Wir verlassen das Werksgelände in Dortmund und machen uns daran, das Turbo-Aggregat auf Temperatur zu bringen. Dass die aufgezogenen Pilot Cup Sport von Michelin (235 mm vorn, 325 mm hinten) im Laufe unseres Ausflugs volle Haftung erreichen, glaub ich angesichts der niedrigen Außentemperaturen allerdings nicht. Aber wir wollen ja auch nicht auf die Rennstrecke und bis ans Limit gehen. Vielmehr sollen uns die Landstraßen und Autobahnen rund um Dortmund die Möglichkeit geben, einen ersten Eindruck vom deutlich über 330 km/h schnellen 9ff-Neuling zu bekommen.

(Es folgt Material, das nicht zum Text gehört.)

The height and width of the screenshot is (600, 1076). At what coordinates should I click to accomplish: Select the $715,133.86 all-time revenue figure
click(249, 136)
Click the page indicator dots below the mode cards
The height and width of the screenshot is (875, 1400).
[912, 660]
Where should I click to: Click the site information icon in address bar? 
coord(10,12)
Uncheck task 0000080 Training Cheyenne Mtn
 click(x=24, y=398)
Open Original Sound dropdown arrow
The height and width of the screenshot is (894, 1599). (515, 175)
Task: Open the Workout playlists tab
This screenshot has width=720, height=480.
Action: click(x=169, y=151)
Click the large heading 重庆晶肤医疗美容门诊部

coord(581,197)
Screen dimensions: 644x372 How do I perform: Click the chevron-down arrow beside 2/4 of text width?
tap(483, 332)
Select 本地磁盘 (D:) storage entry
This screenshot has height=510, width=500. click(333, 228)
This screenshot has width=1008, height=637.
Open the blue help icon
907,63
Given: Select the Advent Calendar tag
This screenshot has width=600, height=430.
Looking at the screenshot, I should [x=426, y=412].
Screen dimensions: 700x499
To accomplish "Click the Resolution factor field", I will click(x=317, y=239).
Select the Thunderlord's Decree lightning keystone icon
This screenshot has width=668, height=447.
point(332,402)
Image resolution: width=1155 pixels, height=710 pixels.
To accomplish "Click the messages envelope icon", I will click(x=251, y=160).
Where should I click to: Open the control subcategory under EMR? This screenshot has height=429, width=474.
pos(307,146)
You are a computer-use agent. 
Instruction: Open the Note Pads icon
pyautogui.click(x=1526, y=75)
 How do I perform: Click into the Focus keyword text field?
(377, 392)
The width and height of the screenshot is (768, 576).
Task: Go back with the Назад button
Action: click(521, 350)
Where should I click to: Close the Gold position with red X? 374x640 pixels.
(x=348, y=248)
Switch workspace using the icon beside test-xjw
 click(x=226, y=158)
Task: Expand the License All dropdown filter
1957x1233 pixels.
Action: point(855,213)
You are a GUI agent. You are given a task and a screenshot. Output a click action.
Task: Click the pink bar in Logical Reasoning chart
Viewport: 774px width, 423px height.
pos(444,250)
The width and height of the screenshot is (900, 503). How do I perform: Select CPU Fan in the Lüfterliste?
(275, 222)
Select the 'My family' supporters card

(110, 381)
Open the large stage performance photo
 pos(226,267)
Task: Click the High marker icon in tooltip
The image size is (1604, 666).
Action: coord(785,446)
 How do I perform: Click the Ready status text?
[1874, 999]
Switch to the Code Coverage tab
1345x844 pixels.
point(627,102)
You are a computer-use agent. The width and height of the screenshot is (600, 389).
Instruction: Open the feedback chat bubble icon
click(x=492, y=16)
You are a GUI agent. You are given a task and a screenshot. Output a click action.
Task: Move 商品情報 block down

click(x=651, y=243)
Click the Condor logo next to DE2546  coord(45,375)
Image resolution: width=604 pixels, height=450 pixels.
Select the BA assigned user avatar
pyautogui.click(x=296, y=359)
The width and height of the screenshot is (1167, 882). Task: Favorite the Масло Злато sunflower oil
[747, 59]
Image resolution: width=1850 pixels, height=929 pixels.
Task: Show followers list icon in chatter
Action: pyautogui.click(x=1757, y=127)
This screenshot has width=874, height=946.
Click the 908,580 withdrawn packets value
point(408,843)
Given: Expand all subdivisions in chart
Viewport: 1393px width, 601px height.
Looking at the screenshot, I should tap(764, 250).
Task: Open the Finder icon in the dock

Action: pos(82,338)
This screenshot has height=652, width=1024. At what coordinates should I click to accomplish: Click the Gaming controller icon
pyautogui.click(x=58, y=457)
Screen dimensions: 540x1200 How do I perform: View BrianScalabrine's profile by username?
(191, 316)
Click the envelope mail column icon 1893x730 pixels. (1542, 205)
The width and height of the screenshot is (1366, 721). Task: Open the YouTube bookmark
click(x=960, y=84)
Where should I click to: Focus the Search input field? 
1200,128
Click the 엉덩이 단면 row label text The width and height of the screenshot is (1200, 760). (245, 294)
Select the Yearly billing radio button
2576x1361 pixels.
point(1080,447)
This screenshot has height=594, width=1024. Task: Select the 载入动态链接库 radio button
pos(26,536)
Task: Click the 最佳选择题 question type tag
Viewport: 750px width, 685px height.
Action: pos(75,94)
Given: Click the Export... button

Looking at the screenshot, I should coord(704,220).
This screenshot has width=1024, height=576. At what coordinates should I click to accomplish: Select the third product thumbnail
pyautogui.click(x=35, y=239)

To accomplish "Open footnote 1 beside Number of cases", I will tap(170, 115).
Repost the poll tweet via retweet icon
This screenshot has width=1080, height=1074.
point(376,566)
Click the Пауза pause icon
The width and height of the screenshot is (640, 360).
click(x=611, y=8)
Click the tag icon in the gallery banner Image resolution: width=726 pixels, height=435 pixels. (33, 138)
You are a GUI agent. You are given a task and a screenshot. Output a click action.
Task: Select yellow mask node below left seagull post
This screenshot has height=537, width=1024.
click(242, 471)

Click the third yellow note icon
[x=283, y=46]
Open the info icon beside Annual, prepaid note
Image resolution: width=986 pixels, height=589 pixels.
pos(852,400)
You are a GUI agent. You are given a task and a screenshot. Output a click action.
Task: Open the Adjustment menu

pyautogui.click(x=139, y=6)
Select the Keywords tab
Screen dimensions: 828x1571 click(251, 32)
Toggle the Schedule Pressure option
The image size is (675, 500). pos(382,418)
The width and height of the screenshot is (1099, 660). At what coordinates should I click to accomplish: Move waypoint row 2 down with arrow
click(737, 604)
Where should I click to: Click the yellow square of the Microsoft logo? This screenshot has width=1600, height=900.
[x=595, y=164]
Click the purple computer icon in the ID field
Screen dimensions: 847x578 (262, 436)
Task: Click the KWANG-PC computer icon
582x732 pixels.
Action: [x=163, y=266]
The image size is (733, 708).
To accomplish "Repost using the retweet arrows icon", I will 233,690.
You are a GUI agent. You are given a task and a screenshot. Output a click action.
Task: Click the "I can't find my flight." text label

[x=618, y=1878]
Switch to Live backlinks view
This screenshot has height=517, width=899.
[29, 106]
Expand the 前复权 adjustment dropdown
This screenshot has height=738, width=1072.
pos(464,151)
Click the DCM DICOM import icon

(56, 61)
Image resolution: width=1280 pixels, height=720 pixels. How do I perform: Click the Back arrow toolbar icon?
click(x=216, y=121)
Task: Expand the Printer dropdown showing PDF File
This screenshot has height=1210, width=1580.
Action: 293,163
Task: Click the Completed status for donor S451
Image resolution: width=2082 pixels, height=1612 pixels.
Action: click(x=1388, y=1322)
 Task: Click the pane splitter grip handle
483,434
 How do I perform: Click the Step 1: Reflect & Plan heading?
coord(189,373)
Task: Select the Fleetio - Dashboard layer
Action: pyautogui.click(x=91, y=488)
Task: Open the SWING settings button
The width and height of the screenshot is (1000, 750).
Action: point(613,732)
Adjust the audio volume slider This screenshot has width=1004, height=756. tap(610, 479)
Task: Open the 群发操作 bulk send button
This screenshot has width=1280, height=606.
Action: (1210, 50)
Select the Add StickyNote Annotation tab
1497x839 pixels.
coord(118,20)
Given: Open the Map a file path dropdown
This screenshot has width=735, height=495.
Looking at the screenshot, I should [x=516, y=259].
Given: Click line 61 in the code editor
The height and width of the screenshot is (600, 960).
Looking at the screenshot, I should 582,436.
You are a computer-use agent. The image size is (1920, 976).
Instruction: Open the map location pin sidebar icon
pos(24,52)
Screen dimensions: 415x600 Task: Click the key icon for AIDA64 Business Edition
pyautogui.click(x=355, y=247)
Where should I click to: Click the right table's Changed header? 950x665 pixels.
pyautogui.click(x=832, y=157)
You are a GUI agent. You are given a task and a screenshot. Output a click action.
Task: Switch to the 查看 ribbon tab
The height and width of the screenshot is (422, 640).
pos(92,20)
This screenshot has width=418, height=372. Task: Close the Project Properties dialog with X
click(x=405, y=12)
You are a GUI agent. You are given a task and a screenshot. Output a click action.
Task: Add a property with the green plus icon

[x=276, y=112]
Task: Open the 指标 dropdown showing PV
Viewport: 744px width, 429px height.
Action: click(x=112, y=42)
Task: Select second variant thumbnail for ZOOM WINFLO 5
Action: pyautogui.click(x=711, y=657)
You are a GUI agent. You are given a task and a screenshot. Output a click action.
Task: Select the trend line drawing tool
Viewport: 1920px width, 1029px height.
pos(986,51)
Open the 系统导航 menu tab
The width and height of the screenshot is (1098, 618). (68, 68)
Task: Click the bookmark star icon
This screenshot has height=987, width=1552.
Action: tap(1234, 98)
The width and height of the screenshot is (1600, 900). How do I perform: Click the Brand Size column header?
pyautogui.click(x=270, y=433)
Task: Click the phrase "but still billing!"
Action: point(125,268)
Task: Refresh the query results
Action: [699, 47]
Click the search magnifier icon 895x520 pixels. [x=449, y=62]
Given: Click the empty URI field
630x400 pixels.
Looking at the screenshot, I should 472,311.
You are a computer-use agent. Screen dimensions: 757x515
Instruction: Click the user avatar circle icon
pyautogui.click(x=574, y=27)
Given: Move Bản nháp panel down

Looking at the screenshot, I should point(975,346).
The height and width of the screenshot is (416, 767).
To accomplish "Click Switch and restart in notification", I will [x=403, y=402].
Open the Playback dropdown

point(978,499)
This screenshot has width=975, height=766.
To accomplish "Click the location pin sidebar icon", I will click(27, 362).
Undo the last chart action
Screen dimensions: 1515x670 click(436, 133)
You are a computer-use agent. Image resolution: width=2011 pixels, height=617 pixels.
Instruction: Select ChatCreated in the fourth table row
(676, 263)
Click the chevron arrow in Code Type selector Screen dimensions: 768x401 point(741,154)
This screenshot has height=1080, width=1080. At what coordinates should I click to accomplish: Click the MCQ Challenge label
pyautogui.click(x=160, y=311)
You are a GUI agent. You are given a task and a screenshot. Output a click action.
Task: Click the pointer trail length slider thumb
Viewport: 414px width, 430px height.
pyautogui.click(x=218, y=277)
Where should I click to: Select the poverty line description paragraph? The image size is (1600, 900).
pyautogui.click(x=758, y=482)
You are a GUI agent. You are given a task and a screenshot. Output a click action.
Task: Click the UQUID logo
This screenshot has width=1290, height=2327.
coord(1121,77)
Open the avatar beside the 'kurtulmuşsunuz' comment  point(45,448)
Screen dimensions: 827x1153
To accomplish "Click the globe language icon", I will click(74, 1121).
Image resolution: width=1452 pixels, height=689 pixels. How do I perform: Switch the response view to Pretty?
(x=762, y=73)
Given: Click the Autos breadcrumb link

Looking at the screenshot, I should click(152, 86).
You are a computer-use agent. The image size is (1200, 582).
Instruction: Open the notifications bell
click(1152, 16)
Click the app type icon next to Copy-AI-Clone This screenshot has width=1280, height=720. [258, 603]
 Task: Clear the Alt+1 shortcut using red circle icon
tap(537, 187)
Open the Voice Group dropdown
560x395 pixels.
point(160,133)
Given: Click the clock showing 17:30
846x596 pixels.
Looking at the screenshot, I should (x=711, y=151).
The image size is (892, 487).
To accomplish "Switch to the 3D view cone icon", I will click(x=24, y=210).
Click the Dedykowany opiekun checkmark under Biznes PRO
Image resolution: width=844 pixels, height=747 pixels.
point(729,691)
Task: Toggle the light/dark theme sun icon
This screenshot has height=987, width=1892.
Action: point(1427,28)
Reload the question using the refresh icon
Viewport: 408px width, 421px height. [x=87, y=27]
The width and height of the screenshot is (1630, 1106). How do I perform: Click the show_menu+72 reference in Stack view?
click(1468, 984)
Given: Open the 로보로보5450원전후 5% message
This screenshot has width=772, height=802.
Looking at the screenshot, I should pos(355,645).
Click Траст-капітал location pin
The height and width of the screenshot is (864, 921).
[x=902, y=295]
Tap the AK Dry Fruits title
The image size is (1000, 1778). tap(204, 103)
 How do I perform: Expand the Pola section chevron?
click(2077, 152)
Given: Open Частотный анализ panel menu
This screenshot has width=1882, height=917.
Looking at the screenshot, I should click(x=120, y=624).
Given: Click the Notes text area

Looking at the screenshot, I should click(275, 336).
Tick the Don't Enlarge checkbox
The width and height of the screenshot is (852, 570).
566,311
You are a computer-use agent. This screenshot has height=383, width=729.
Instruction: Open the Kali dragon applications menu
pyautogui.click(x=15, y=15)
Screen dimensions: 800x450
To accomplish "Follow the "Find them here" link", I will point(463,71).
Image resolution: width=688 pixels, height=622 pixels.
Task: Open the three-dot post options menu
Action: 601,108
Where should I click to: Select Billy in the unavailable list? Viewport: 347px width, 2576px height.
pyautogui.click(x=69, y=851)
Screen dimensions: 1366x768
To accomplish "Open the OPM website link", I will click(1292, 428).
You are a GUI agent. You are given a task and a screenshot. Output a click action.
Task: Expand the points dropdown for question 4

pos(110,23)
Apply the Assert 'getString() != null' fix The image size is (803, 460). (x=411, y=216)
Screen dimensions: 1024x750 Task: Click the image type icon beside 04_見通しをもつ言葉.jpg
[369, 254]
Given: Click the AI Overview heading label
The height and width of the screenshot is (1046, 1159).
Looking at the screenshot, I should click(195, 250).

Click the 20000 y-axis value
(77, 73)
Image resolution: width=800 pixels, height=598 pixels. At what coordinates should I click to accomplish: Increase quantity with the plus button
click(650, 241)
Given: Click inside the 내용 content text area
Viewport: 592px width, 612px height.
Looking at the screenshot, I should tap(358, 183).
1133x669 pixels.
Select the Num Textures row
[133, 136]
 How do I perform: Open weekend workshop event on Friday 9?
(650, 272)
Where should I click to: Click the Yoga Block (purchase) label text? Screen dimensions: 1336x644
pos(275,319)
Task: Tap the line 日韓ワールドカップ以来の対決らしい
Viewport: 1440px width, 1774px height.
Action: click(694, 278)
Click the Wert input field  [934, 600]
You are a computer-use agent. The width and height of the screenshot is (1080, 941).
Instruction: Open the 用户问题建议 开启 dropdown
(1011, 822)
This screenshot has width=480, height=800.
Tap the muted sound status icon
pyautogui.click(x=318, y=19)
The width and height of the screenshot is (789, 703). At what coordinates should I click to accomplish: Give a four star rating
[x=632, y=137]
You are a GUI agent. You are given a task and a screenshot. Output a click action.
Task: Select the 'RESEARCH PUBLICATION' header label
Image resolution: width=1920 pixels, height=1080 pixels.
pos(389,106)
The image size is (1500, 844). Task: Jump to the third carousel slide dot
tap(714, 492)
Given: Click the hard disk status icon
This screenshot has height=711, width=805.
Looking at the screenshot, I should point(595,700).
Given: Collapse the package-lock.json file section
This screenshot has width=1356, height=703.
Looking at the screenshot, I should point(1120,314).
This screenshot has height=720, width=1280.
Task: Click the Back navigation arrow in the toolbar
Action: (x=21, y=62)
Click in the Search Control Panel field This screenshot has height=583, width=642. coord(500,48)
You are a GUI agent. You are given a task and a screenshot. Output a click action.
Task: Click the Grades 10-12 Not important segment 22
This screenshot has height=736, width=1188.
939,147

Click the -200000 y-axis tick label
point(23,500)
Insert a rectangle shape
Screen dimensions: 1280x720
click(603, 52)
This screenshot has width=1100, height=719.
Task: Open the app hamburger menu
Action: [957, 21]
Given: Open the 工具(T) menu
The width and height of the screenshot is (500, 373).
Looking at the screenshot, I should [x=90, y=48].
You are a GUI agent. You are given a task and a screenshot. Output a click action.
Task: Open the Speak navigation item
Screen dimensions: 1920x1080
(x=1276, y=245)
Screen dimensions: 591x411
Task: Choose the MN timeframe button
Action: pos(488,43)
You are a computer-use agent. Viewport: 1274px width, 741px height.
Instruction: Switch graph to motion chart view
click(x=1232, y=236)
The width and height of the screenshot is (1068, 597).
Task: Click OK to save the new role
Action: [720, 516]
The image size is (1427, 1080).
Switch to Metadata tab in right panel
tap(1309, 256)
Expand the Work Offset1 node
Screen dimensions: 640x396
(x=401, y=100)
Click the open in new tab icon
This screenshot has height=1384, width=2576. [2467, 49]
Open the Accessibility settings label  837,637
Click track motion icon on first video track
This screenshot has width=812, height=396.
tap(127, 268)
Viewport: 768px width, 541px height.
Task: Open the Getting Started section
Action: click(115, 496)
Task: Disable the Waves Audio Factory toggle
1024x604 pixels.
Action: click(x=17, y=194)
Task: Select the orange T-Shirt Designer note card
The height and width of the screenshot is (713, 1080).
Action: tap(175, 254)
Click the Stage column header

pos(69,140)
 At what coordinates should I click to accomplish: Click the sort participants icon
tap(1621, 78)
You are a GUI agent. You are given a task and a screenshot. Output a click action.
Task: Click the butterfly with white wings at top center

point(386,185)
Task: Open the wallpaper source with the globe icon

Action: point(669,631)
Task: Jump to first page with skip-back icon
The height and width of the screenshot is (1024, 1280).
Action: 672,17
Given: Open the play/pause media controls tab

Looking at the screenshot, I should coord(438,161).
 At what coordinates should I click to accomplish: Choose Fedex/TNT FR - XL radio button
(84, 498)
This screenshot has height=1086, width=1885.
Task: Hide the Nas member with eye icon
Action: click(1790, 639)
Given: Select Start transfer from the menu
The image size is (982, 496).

Nachdem der Boxer warmgelaufen ist, kann ich nicht mehr an mich halten und gebe dem hammerharten Porsche die Sporen. Schließlich bin ich ein Mann. Aber leider kein Rennfahrer. Mein Hände werden feucht und feuchter als der GT2 anfängt zu fliegen. Jede Bodenwelle, jede Fuge schickt harte Schläge ins Cockpit und bei 300 Sachen ist am Lenkrad harte Arbeit angesagt. Kein Vergleich zum brutalen 320-km/h-Cruisen im Audi RS6R von MTM. Tempo-Schilder und Ausfahrten flitzen vorbei, die Titanflöte spielt eine wundervolle Melodie und das fahrwerksbedingte Zittern der Xenonfunzeln räumt die linke Spur erfolgreich frei. Aber mal ehrlich: Mit stumpfem Geradeausfahren ist der GT2 von 9ff sträflich unterfordert. Zwar versuche ich noch, auf der Landstraße ein geeignetes Revier zu finden, doch vergebens. Dieses Ding ist ein Monster. Ein Biest. Ein Zeitenjäger, der im drögen Alltag und auf öffentlichen Straßen wie Boxer Mike Tyson hinterm Schreibtisch wirkt. Und wir alle wissen, zu was „Iron Mike“ fähig ist (Stichwort Ohr).

Fazit: Wenn der 580 PS starke und rund 190.000 Euro teure Porsche GT2 nicht reicht, dann muss es ein GT2 von 9ff sein. Die Leistungsdaten der Porsche-Speerspitze werden eindrucksvoll nach oben geschoben, und die 30.000 Euro Aufpreis sollten in dieser Preisklasse zu verschmerzen sein. Auf öffentlichen Straßen muss sich dieser Bolzen vor niemandem verstecken und auf der Rennstrecke könnte der 9ff zum echten König mutieren.